Available data:
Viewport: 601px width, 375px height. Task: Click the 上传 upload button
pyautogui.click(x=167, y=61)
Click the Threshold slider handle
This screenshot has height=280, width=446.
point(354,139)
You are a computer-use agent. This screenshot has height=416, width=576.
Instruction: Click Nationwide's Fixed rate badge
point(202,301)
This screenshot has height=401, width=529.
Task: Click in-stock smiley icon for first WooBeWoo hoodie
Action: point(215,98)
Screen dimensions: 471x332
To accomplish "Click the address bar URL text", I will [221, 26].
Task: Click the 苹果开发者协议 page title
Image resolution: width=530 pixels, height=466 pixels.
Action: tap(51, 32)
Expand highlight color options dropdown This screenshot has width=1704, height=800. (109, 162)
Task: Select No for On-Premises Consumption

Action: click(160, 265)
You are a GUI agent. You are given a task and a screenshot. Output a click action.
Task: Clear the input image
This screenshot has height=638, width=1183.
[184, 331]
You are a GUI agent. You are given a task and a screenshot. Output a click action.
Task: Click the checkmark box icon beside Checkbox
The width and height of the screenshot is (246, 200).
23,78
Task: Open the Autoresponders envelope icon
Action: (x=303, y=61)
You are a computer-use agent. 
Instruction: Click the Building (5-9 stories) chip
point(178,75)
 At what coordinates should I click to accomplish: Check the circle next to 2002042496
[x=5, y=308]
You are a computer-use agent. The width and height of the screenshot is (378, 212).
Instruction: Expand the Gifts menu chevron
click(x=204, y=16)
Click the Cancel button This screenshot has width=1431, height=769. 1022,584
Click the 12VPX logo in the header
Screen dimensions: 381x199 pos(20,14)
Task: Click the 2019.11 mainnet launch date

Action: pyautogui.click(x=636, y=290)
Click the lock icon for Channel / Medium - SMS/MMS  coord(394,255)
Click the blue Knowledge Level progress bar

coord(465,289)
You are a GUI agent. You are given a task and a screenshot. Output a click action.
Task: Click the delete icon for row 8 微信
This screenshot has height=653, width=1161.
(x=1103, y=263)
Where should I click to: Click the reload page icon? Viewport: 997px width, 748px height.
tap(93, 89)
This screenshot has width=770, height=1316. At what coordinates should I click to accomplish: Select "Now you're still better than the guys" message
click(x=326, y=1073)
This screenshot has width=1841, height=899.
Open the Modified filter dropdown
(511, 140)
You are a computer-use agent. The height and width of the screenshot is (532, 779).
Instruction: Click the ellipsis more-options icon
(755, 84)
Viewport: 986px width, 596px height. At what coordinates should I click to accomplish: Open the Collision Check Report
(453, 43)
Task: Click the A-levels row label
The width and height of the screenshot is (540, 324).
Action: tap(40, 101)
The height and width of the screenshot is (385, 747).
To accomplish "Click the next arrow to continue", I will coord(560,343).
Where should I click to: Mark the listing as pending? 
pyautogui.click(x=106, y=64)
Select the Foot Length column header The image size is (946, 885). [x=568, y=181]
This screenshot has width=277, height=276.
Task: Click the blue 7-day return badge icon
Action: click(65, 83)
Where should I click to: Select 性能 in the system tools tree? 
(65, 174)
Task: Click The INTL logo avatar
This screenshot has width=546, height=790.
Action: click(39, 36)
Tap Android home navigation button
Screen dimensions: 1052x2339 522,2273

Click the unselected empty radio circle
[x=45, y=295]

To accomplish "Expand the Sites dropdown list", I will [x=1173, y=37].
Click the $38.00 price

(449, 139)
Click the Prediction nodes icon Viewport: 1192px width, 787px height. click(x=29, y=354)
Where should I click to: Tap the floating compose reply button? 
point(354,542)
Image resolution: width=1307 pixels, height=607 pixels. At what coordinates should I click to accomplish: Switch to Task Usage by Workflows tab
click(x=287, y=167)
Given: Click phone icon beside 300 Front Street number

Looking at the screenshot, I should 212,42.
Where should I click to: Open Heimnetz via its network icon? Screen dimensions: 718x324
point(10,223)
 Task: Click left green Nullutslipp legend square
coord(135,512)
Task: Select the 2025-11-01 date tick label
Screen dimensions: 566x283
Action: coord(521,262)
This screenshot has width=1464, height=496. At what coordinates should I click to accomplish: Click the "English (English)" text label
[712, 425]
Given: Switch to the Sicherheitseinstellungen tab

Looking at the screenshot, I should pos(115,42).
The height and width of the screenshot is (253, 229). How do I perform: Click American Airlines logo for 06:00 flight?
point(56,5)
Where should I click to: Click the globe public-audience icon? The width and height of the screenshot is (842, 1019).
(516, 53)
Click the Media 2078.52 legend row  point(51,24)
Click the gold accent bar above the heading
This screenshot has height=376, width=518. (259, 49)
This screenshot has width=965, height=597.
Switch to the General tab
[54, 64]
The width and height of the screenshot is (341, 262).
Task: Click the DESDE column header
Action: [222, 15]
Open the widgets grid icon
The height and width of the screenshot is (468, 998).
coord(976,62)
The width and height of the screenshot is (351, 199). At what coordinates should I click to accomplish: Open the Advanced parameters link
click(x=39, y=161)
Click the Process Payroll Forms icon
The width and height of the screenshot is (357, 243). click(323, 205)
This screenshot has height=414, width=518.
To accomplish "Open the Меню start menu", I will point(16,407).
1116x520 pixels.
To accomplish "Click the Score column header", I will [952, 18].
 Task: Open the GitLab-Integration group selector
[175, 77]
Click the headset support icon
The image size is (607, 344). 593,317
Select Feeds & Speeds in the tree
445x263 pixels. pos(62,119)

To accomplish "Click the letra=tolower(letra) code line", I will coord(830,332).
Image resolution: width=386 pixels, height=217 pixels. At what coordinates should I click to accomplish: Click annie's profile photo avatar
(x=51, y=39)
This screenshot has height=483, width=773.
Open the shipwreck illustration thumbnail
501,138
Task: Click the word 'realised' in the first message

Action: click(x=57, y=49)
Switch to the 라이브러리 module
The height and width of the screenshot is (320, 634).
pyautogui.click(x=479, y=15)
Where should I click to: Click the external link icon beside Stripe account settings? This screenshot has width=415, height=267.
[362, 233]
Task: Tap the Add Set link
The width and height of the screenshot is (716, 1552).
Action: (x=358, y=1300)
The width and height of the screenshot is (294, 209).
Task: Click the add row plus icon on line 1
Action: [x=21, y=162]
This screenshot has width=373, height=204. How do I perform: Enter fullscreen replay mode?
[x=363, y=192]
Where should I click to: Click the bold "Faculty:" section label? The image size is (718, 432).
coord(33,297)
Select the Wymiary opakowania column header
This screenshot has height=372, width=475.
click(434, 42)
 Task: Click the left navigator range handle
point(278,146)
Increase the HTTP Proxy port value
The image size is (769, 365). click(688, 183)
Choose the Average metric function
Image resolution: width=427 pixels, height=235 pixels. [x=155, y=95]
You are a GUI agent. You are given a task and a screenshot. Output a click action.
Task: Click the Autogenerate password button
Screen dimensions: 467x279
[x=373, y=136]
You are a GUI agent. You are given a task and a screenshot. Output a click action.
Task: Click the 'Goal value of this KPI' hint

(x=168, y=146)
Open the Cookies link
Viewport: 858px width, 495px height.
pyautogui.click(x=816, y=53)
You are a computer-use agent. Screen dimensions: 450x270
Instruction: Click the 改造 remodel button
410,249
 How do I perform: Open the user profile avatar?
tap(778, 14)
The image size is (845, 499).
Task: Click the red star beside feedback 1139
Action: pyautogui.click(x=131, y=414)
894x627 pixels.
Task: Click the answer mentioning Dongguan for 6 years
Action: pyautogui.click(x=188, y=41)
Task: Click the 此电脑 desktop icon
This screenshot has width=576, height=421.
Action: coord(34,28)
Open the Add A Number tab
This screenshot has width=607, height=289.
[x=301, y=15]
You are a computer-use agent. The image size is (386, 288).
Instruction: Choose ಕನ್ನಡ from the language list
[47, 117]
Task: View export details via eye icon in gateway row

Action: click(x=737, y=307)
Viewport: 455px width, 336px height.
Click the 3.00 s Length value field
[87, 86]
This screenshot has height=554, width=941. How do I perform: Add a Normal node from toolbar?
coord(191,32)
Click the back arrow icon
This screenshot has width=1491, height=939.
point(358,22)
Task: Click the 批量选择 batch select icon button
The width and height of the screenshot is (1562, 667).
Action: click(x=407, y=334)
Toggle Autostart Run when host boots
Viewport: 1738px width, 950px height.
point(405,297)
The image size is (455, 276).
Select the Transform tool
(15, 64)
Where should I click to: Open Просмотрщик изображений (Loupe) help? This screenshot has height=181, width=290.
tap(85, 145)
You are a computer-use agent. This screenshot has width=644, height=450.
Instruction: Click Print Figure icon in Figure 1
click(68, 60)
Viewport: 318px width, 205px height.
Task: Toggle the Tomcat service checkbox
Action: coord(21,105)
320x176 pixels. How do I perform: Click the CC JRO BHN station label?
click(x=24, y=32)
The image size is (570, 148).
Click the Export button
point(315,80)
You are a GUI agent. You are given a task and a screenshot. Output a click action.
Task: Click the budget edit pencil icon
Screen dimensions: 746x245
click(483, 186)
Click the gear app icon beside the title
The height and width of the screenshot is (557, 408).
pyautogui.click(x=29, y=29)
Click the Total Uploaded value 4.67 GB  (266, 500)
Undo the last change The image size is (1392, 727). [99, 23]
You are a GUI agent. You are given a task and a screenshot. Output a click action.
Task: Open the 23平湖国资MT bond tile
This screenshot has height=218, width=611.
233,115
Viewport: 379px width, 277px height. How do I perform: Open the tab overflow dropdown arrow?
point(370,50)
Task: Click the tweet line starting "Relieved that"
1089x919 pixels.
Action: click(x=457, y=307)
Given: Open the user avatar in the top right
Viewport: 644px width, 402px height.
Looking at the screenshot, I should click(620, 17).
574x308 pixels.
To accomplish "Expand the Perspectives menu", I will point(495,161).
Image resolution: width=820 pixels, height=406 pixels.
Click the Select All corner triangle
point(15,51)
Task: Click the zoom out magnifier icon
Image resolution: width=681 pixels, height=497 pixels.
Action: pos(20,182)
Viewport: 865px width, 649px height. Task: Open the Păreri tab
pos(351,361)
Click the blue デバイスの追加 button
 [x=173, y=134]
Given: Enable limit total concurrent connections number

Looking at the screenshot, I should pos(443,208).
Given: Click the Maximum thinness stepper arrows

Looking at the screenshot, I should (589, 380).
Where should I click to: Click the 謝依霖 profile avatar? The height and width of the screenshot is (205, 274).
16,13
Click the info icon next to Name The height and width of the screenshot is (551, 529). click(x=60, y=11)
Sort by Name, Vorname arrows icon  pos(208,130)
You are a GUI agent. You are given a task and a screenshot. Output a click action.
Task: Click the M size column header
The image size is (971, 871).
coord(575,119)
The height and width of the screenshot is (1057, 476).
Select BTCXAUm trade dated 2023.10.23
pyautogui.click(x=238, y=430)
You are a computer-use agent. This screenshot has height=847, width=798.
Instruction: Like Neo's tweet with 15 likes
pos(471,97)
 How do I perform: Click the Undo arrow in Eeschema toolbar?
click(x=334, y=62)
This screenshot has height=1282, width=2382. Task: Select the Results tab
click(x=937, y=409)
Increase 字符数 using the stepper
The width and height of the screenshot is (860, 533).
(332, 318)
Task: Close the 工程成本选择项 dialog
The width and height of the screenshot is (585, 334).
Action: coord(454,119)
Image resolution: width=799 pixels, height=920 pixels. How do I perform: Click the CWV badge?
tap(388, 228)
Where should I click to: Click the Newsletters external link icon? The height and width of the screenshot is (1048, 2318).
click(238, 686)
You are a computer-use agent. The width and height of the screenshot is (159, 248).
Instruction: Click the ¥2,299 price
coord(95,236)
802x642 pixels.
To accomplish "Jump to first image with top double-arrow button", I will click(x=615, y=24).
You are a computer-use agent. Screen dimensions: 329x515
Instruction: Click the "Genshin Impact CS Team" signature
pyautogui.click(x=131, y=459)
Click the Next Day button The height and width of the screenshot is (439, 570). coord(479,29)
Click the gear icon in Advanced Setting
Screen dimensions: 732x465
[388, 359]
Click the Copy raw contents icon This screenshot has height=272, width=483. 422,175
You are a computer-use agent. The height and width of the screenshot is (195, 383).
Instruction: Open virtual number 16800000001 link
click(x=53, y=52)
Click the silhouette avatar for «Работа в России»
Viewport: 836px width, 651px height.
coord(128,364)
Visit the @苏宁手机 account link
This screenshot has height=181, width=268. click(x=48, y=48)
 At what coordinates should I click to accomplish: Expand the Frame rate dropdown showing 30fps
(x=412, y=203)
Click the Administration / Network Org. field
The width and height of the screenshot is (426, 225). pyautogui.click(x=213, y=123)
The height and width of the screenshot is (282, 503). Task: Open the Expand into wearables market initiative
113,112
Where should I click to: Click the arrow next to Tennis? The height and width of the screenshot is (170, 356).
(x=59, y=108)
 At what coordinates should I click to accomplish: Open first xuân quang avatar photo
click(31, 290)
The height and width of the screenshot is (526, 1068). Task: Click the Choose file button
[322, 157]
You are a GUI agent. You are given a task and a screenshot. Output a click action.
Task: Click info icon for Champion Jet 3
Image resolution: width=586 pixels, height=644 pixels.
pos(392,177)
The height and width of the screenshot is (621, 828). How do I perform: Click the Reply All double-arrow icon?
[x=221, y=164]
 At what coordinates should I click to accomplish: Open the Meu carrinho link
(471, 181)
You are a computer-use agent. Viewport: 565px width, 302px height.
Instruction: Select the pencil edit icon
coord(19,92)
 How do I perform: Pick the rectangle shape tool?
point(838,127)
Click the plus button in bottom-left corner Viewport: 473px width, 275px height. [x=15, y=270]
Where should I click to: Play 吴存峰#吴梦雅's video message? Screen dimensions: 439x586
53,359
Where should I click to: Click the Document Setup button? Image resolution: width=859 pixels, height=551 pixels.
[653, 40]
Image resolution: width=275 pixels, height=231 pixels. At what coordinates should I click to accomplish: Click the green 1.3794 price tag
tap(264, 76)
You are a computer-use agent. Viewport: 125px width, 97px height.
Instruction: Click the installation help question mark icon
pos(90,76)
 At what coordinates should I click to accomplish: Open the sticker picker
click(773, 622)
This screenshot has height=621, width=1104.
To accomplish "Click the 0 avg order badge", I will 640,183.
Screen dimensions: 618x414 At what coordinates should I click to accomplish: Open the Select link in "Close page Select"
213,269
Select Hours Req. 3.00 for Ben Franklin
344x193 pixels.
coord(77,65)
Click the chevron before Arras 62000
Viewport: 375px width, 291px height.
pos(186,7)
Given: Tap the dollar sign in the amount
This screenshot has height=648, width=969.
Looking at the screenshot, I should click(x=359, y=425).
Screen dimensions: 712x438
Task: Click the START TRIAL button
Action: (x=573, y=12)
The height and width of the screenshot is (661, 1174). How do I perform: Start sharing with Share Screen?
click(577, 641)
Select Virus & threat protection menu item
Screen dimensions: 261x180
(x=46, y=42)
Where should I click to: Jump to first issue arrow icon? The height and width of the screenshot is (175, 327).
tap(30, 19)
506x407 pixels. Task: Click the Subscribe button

Task directions:
Copy each line of the records containing the string "will".

Expected answer:
To accomplish "Click the address bar URL text", I will [221, 26].
To accomplish "Click the next arrow to continue", I will coord(560,343).
To accomplish "Expand the Sites dropdown list", I will [x=1173, y=37].
To accomplish "Open the Меню start menu", I will point(16,407).
To accomplish "Click the Score column header", I will [952, 18].
To accomplish "Click the letra=tolower(letra) code line", I will coord(830,332).
To accomplish "Expand the Perspectives menu", I will point(495,161).
To accomplish "Jump to first image with top double-arrow button", I will click(x=615, y=24).
To accomplish "Click the 0 avg order badge", I will 640,183.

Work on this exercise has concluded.